What exactly do you see as the issue? It looks like it is searching for another Hub to connect to as the uplink. The uplink code is rejecting "localhost" in the mDNS search results (it would cause a feedback loop and cause all sorts of other issues if it didn't)

TrainzLuvr commented 3 years ago

Assuming it's doing the same thing as the ESP32CS, I do not see those lines when using it, so it looked like an error.

That is, I do not see the [Uplink] Starting mDNS searching..., on the CS. All I see is:

[mDNS] Initializing mDNS system [mDNS] Setting mDNS hostname to "esp32cs_5010101XX00" [mDNS] Advertising _http._tcp:80. [mDNS] Advertising _openlcb-can._tcp:12021.

atanisoft commented 3 years ago

The CS code is a newer version that has a few updates in it (reduced logging on a few areas). It is still doing the same lookups but does them silently.

TrainzLuvr commented 3 years ago

Coincidentally, I just noticed this in the log of my barebone CS (Hub / Http only):

MemoryConfig: Failed to send response datagram. error code 1000

This occured when I went to Refresh in the Configure Nodes window of JMRI. The window is now blank and shows no nodes on the network. It has been happening for awhile now that Refresh hangs the window and I need to close it and re-open.

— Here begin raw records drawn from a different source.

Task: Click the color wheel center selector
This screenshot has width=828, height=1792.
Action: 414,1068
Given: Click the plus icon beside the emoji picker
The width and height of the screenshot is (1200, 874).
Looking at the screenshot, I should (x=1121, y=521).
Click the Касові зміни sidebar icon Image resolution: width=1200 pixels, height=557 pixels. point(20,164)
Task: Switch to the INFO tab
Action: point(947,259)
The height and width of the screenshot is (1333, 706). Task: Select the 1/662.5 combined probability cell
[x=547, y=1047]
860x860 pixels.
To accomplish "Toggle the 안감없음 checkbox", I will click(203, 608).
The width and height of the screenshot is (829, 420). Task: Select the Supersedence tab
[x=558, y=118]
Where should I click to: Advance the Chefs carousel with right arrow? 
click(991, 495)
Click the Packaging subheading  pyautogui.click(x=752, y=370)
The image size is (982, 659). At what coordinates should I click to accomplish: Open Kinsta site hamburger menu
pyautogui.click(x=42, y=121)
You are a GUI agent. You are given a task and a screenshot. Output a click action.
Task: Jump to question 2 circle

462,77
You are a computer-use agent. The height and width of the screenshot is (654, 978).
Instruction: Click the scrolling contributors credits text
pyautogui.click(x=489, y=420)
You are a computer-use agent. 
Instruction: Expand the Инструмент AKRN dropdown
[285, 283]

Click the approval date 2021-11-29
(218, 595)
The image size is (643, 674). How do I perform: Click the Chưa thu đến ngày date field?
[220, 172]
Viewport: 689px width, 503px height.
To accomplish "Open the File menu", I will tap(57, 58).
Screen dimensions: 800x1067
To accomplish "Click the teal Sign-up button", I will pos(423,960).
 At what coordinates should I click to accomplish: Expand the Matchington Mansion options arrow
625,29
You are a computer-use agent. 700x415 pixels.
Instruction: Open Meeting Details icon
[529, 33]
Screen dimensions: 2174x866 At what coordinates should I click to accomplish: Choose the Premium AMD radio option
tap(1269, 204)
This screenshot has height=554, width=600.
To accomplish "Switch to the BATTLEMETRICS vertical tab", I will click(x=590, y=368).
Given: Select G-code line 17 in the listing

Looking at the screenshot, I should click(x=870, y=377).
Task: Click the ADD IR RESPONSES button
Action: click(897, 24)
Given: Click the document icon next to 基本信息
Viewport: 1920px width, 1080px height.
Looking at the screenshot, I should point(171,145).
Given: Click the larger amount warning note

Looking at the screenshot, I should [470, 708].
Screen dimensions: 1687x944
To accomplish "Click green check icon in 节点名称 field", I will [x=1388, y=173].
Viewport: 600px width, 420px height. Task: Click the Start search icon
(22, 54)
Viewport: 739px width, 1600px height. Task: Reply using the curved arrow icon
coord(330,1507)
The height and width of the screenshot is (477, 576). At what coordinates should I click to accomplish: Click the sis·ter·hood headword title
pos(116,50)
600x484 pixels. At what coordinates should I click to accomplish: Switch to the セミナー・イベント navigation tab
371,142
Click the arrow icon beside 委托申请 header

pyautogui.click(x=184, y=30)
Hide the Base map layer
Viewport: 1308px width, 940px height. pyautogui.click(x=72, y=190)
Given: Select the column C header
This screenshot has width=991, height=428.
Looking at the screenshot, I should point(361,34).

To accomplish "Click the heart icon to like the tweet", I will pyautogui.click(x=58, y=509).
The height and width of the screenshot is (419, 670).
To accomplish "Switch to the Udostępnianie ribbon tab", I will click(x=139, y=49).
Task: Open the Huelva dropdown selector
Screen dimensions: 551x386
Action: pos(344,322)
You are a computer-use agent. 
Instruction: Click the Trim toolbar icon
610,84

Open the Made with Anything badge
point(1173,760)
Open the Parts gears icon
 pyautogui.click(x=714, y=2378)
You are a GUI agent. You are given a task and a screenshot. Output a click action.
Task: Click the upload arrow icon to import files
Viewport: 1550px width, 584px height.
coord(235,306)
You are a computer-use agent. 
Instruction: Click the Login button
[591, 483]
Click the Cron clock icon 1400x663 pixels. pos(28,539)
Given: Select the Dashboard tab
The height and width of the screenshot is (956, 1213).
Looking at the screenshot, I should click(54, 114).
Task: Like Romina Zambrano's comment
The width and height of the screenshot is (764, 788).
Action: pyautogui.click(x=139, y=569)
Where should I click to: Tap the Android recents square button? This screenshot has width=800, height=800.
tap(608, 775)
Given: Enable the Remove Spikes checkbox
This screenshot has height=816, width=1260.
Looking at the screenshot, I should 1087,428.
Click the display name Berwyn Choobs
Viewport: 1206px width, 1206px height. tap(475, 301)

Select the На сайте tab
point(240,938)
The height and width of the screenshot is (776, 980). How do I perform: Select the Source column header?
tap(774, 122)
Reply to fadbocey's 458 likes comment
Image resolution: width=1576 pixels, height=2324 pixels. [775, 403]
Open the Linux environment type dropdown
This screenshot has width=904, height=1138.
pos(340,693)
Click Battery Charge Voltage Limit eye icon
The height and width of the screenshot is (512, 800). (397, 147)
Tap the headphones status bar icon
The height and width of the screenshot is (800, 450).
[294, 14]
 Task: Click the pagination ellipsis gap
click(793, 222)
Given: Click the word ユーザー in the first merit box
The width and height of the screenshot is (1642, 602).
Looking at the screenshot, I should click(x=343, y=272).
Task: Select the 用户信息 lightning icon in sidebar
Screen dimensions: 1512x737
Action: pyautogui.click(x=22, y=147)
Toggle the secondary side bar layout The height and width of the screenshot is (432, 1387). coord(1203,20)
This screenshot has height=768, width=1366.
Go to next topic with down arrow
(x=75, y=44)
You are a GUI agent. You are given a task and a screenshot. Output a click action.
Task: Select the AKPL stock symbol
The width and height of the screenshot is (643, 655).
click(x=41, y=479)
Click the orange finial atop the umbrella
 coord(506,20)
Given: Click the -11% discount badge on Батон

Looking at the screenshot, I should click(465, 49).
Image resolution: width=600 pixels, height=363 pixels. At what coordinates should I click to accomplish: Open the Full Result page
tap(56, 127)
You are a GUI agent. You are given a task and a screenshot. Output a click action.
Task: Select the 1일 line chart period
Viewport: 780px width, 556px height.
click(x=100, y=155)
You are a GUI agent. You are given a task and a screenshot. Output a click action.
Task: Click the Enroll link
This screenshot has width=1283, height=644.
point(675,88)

I also see this in the monitor:

[TWAI] RX:6 (pending:0,overrun:0,discard:0) TX:78 (pending:1,suc:77,fail:0) bus (arb-err:0,err:0,state:Running)
[TWAI] RX:21 (pending:0,overrun:0,discard:0) TX:135 (pending:1,suc:134,fail:0) bus (arb-err:0,err:0,state:Running)
[TWAI] RX:24 (pending:0,overrun:0,discard:0) TX:163 (pending:1,suc:162,fail:0) bus (arb-err:0,err:0,state:Running)
[TWAI] RX:51 (pending:0,overrun:0,discard:0) TX:304 (pending:1,suc:303,fail:0) bus (arb-err:1,err:0,state:Running)
[TaskMon] uptime: 00:03:00 freeHeap: 172292, largest free block: 113792, tasks: 17, mainBufferPool: 1.91kB
[TWAI] RX:51 (pending:0,overrun:0,discard:0) TX:304 (pending:1,suc:303,fail:0) bus (arb-err:1,err:0,state:Running)
[TWAI] RX:51 (pending:0,overrun:0,discard:0) TX:304 (pending:1,suc:303,fail:0) bus (arb-err:1,err:0,state:Running)
[TWAI] RX:51 (pending:0,overrun:0,discard:0) TX:304 (pending:1,suc:303,fail:0) bus (arb-err:1,err:0,state:Running)
[TWAI] RX:51 (pending:0,overrun:0,discard:0) TX:304 (pending:1,suc:303,fail:0) bus (arb-err:1,err:0,state:Running)
[TWAI] RX:51 (pending:0,overrun:0,discard:0) TX:304 (pending:1,suc:303,fail:0) bus (arb-err:1,err:0,state:Running)
[TaskMon] uptime: 00:06:00 freeHeap: 172292, largest free block: 113792, tasks: 17, mainBufferPool: 1.91kB
[TWAI] RX:66 (pending:0,overrun:0,discard:0) TX:361 (pending:1,suc:360,fail:0) bus (arb-err:2,err:0,state:Running)
[TWAI] RX:66 (pending:0,overrun:0,discard:0) TX:361 (pending:1,suc:360,fail:0) bus (arb-err:2,err:0,state:Running)
[TWAI] RX:66 (pending:0,overrun:0,discard:0) TX:361 (pending:1,suc:360,fail:0) bus (arb-err:2,err:0,state:Running)
[TWAI] RX:66 (pending:0,overrun:0,discard:0) TX:361 (pending:1,suc:360,fail:0) bus (arb-err:2,err:0,state:Running)
[TaskMon] uptime: 00:06:45 freeHeap: 172292, largest free block: 113792, tasks: 17, mainBufferPool: 1.91kB
[TWAI] RX:167 (pending:0,overrun:0,discard:0) TX:474 (pending:1,suc:473,fail:0) bus (arb-err:2,err:0,state:Running)
[TWAI] RX:220 (pending:0,overrun:0,discard:0) TX:530 (pending:1,suc:529,fail:0) bus (arb-err:2,err:0,state:Running)
[TWAI] RX:220 (pending:0,overrun:0,discard:0) TX:530 (pending:1,suc:529,fail:0) bus (arb-err:2,err:0,state:Running)
[TWAI] RX:220 (pending:0,overrun:0,discard:0) TX:530 (pending:1,suc:529,fail:0) bus (arb-err:2,err:0,state:Running)
[TWAI] RX:220 (pending:0,overrun:0,discard:0) TX:530 (pending:1,suc:529,fail:0) bus (arb-err:2,err:0,state:Running)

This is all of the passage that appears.